EXERCISE TEXT ->
☆ ☆ ☆ ☆ ☆
The discomfort of wearing and the cumbersome process of both PSG and PM have caused a lot of inconvenience to physicians and patients. Therefore, it is urgent to find easy ways to identify OSA, especially patients with severe OSA should be identified in time to significantly reduce the danger of complications caused by the disease, reduce the burden on families, and save medical resources. Based on this, in the present study, we attempted to explore the potential risk factors for the occurrence of severe OSA in snoring patients and to construct a clinically feasible nomogram to improve the diagnosis of severe OSA, followed by timely intervention to reduce the harm caused by it as much as possible.
Materials and Methods
Study Design and Population
In this retrospective study, patients who referred to the Department of Respiratory Medicine at the First Affiliated Hospital of Anhui University of Chinese Medicine for snoring between May 2021 and October 2022 and underwent overnight PM served as the training cohort for this study. Data for the validation cohort of 210 cases were obtained from the Affiliated Hospital of Hangzhou Normal University. Patients were excluded based on the following criteria: (a) age below 18 years; (b) combination of severe underlying disease (eg, acute heart failure, respiratory failure, or patients requiring oxygen for other conditions); (c) incomplete clinical information; (d) previous diagnosis of OSA; (e) sleep monitoring results of central sleep apnea.
Sleep Evaluation
All participants are required to use an Australian ApneaLink Air Class III portable sleep monitor for overnight sleep breathing monitoring, and the main contents recorded included: chest and abdominal movements, oral and nasal airflow, snoring, oxygen saturation, heart rate and body position. According to the American Academy of Sleep Medicine (AASM) 2012 guidelines, sleep apnea is defined as a complete cessation of airflow during sleep, or a reduction in airflow of more than 90% for ≥10 seconds. Hypoventilation was defined as a ≥30% decrease in nasal and oral airflow during sleep from baseline levels for ≥10 s, accompanied by a ≥3% decrease in oxygen saturation or microarousals.15 The degree of the condition was judged according to the sleep apnea hypoventilation index (AHI): simple snoring (AHI < 5 events/h), mild OSA (5 events/h ≤ AHI ≤ 15 events/h), moderate OSA (15 events/h < AHI ≤ 30 events/h), and severe (AHI > 30 events/h).
☆ ☆ ☆ ☆ ☆
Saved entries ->
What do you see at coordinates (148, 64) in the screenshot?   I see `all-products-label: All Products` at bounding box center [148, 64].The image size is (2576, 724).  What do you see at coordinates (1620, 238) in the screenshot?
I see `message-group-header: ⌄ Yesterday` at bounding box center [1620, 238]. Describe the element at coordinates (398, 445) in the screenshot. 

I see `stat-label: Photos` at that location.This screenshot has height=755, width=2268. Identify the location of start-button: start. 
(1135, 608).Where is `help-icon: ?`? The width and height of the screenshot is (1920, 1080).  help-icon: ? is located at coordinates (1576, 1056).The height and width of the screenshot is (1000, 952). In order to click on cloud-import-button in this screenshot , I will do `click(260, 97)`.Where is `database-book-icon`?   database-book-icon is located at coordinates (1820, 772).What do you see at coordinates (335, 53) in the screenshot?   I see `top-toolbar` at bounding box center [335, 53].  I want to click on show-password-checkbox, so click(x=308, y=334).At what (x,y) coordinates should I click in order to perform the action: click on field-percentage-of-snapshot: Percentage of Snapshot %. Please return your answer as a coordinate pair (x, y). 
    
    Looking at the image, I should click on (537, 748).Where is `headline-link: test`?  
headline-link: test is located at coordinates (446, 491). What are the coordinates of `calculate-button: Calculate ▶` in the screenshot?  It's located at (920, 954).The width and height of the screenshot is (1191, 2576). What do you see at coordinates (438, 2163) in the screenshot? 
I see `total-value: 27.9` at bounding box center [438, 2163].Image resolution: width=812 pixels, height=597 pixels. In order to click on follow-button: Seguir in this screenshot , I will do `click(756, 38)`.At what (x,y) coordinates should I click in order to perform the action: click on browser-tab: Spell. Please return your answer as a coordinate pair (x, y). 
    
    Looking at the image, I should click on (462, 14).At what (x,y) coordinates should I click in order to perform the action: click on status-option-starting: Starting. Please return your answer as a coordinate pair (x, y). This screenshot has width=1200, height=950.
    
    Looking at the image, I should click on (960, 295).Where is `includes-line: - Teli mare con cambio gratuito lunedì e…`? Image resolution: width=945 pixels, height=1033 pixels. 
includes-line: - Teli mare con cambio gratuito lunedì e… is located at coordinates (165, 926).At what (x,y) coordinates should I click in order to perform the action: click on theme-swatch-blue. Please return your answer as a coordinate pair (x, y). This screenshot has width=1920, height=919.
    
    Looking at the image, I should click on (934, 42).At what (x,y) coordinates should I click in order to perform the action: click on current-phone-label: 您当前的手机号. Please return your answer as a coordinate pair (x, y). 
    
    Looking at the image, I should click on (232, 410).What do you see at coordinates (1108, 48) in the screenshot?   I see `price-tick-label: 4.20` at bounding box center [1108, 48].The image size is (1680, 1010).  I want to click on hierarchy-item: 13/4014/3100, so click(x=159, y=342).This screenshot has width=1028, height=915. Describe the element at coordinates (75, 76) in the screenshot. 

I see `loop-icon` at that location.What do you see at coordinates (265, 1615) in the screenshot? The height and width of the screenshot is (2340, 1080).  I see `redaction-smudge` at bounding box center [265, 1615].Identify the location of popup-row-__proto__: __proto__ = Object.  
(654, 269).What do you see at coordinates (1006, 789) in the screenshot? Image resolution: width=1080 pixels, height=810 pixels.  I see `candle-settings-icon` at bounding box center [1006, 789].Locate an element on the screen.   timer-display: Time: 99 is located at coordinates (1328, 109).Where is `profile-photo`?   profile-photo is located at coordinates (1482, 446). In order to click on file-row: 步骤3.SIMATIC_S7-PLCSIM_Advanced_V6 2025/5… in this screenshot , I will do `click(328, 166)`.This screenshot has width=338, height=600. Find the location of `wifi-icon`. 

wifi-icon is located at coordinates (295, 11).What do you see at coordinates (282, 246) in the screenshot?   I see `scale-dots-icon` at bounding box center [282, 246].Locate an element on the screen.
☆ ☆ ☆ ☆ ☆
EXERCISE INSTRUCTIONS ->
1) For each statement, (a), (b) and (c), decide whether it agrees with the OSA study text. Answer yes or no and quote the words of the text that settle it.
(a) The validation cohort was drawn from the Affiliated Hospital of Hangzhou Normal University.
(b) Patients younger than 18 could be part of the study.
(c) A patient with an AHI of 20 events/h is classed as having severe OSA.
2) Take the OSA study text further, starting right after its final sentence.

SOLVED PROBLEMS ->
1)
(a) Yes: "Data for the validation cohort of 210 cases were obtained from the Affiliated Hospital of Hangzhou Normal University."
(b) No: "Patients were excluded based on the following criteria: (a) age below 18 years"
(c) No: "moderate OSA (15 events/h < AHI ≤ 30 events/h), and severe (AHI > 30 events/h)"

2)
Data Collection
Data collected from patients who met the inclusion criteria included general information (sex, age, height, weight, history of smoking, history of alcohol consumption, where BMI was calculated by dividing weight by the square of height), clinical manifestations common to OSA (dizziness, chest tightness, dry mouth in the morning, dream recall), and comorbid underlying disease conditions (hypertension, diabetes, gastroesophageal reflux disease (GERD)). Among them, dream recall refers to being able to recall dreams at least 5 mornings a week.16,17 In addition, patients were asked to complete the Epworth Sleepiness Scale, which scores patients on the likelihood of falling asleep in eight different situations. A score of 0 (never drowsy), 1 (mildly likely), 2 (moderately likely), and 3 (very likely), with a total score of 0 to 24, meaning no daytime sleepiness to extreme sleepiness, and a score of >10 indicating excessive daytime sleepiness.18
Development and Assessment of the Nomogram
Single-factor regression analysis was employed to screen the influencing factors for the occurrence of severe OSA in snoring patients (P < 0.05 was considered significant), and then multi-factor logistic regression analysis was performed to analyze the screened influencing factors, and finally the independent influencing factors (P < 0.05) were selected to develop a clinical prediction model and create the corresponding nomogram. The Hosmer-Lemeshow test was conducted to determine the fit of the model (P >0.05 indicates a good scoring model), and the AUC and consistency index (C-index) were used to evaluate the discrimination of the model, and the calibration curve and DCA were applied to assess the calibration and the net clinical benefit of the model, respectively.
Statistical Analysis
The descriptive analyses were performed using SPSS version 23.0 for Windows (IBM, Chicago, IL, USA). Information on numerical variables conforming to a normal distribution was expressed using the mean ± standard deviation and compared using the student’ t-test. Skewed distributions were then expressed as median (M) and interquartile range (P25-P75) using the nonparametric Mann–Whitney U. Count data were expressed as ratios (%) using chi-square tests. The nomograms, fit, discrimination, calibration, and clinical decision curves of the model were then statistically analyzed using the packages “rms”, “pROC”, “ggplot2”, and “rmda” in the R version 4.2.1 software (http://www.r-project.org/). All statistics were tested using a two-sided test, and differences were considered statistically significant at P<0.05.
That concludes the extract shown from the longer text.